● **LISTING**:
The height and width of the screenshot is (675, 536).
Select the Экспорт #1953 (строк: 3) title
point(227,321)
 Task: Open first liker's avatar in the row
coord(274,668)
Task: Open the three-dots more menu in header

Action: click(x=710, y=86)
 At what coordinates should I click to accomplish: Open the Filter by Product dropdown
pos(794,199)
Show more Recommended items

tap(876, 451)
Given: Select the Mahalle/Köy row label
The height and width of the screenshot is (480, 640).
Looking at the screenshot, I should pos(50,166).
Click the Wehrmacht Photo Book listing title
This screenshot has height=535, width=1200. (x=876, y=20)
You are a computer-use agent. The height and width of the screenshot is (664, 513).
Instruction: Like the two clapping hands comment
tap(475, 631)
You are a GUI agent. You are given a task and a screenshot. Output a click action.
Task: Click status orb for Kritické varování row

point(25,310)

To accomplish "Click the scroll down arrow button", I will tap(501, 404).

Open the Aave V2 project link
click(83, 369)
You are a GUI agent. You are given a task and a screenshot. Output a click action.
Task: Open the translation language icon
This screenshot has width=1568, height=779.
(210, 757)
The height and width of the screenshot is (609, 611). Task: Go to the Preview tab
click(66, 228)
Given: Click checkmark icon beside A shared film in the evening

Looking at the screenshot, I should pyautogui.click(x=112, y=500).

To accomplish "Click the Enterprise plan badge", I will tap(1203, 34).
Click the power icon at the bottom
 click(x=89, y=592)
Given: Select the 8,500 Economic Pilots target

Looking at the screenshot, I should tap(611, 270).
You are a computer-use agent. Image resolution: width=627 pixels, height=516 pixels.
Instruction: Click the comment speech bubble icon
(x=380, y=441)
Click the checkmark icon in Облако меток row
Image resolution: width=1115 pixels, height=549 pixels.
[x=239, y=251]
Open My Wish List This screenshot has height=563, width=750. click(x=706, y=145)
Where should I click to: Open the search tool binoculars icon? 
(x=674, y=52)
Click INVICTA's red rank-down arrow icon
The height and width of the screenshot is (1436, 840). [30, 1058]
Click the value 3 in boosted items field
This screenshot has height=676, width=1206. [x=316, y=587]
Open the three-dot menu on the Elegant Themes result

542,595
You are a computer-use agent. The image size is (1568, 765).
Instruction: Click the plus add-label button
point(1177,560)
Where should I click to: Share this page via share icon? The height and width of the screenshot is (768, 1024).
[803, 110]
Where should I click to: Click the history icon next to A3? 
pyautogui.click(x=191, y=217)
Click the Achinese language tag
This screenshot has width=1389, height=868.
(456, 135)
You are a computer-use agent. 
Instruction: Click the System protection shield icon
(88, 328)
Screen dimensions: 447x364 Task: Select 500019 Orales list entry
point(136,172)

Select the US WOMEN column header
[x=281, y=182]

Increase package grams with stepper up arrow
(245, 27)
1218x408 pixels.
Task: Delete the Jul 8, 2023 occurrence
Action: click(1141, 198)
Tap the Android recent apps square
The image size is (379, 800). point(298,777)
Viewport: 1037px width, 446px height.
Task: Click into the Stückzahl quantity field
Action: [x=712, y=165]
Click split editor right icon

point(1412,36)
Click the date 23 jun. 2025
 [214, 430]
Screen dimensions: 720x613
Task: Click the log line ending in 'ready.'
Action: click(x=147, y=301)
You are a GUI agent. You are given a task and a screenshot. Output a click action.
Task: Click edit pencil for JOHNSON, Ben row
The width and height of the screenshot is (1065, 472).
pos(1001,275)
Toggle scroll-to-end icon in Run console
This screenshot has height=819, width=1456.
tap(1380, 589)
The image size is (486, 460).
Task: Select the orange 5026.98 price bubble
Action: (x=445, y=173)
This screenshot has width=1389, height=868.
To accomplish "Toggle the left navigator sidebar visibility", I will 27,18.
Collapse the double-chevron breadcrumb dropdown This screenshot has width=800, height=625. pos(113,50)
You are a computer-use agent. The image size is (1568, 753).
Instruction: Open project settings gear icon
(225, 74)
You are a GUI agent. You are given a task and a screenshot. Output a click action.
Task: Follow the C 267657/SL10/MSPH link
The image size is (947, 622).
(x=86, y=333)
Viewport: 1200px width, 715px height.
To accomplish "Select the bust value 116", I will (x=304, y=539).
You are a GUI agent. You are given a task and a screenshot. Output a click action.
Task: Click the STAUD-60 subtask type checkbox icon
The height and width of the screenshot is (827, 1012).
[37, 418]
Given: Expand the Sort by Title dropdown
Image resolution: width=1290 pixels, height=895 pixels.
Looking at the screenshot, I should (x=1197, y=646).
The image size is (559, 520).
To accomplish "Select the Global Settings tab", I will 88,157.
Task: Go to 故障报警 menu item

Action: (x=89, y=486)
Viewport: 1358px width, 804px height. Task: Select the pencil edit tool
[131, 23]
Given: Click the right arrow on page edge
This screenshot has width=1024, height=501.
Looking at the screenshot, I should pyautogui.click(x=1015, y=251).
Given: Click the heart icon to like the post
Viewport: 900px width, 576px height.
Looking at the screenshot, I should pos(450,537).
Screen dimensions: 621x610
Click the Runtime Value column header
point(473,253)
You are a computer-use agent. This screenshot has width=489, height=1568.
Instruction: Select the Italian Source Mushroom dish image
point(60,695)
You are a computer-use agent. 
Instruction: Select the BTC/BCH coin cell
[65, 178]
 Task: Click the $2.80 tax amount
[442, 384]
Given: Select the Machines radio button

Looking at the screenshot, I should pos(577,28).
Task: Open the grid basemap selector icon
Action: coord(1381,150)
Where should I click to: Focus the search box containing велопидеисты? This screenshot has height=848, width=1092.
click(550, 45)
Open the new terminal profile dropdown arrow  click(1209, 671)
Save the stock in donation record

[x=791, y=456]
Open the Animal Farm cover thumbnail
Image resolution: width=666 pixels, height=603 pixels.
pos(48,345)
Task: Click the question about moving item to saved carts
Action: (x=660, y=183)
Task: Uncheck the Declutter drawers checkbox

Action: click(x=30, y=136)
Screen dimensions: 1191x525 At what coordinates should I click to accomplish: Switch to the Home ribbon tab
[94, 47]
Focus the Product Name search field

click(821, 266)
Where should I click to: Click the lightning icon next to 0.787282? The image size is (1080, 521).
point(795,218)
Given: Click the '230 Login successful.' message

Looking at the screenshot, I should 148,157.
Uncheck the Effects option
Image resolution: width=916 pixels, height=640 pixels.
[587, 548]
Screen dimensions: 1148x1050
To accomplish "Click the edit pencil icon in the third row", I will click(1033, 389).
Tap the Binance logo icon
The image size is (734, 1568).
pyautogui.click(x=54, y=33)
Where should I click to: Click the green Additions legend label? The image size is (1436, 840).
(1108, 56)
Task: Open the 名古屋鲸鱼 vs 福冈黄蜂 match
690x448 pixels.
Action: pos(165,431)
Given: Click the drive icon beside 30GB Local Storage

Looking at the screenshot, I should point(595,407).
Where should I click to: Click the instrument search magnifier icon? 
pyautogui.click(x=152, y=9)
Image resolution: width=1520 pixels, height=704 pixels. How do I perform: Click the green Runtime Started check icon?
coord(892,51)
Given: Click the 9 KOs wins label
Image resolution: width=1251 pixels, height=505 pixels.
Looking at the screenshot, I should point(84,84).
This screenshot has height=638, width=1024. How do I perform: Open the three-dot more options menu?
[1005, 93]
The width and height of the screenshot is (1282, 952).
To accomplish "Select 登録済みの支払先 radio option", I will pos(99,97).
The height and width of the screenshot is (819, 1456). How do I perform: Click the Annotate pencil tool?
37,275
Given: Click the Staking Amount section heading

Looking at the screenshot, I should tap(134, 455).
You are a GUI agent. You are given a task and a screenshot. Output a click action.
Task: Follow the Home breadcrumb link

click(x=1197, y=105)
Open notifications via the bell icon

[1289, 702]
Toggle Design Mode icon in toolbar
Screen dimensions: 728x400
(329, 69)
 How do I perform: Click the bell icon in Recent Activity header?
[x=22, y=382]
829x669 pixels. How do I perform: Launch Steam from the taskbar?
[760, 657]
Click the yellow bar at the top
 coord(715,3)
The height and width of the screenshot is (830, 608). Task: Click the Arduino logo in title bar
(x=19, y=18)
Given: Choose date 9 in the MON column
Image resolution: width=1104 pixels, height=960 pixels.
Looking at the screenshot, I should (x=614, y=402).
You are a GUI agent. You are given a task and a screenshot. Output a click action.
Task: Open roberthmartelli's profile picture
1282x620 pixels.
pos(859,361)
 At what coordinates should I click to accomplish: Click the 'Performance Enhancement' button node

● **EXERCISE INSTRUCTIONS**:
Please return, unchanged, the lines of the listing from the line containing "Click split editor right icon" through the line containing "pos(1001,275)", inclusive.

● **SOLVED PROBLEM**:
Click split editor right icon

point(1412,36)
Click the date 23 jun. 2025
 [214, 430]
Screen dimensions: 720x613
Task: Click the log line ending in 'ready.'
Action: click(x=147, y=301)
You are a GUI agent. You are given a task and a screenshot. Output a click action.
Task: Click edit pencil for JOHNSON, Ben row
The width and height of the screenshot is (1065, 472).
pos(1001,275)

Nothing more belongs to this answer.